Download Root and Branch Book in PDF, Epub and Kindle

In this remarkable book, Graham Hodges presents a comprehensive history of African Americans in New York City and its rural environs from the arrival of the first African--a sailor marooned on Manhattan Island in 1613--to the bloody Draft Riots of 1863. Throughout, he explores the intertwined themes of freedom and servitude, city and countryside, and work, religion, and resistance that shaped black life in the region through two and a half centuries. Hodges chronicles the lives of the first free black settlers in the Dutch-ruled city, the gradual slide into enslavement after the British takeover, the fierce era of slavery, and the painfully slow process of emancipation. He pays particular attention to the black religious experience in all its complexity and to the vibrant slave culture that was shaped on the streets and in the taverns. Together, Hodges shows, these two potent forces helped fuel the long and arduous pilgrimage to liberty.

Twisted Branch

Twisted Branch
Title Twisted Branch PDF eBook
Author Chris Blaine
Publisher Berkley
Pages 338
Release 2005
Genre Fiction
ISBN 9780425205242

Download Twisted Branch Book in PDF, Epub and Kindle

With a sordid history, the Abbadon Inn sits on a quiet street in the charming Victorian town of Cape May, New Jersey. Abandoned and vacant for years, it's ready for renovation. But as a new generation is about to discover, the Abbadon Inn has never really been empty at all.

The Crooked Branch

The Crooked Branch
Title The Crooked Branch PDF eBook
Author Jeanine Cummins
Publisher Penguin
Pages 402
Release 2013-03-05
Genre Fiction
ISBN 0451239245

Download The Crooked Branch Book in PDF, Epub and Kindle

From the national bestselling author of American Dirt and A Rip in Heaven comes the deeply moving story of two mothers from two very different times.
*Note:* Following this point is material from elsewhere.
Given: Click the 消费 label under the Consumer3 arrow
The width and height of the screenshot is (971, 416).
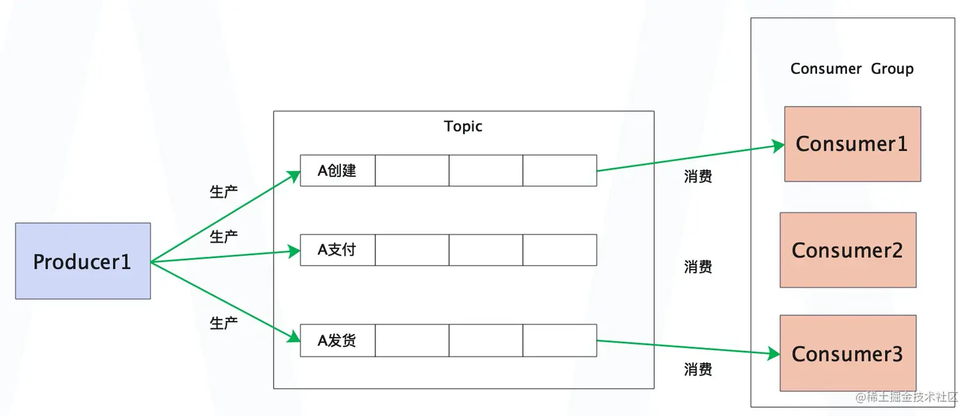Looking at the screenshot, I should 698,369.
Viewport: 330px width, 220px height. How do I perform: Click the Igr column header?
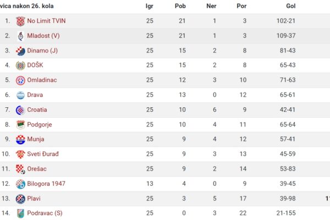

After the birth of her daughter Emma, the usually resilient Majella finds herself feeling isolated and exhausted. Then, at her childhood home in Queens, Majella discovers the diary of her maternal ancestor Ginny—and is shocked to read a story of murder in her family history. With the famine upon her, Ginny Doyle fled from Ireland to America, but not all of her family made it. What happened during those harrowing years, and why does Ginny call herself a killer? Is Majella genetically fated to be a bad mother, despite the fierce tenderness she feels for her baby? Determined to uncover the truth of her heritage and her own identity, Majella sets out to explore Ginny’s past—and discovers surprising truths about her family and ultimately, herself.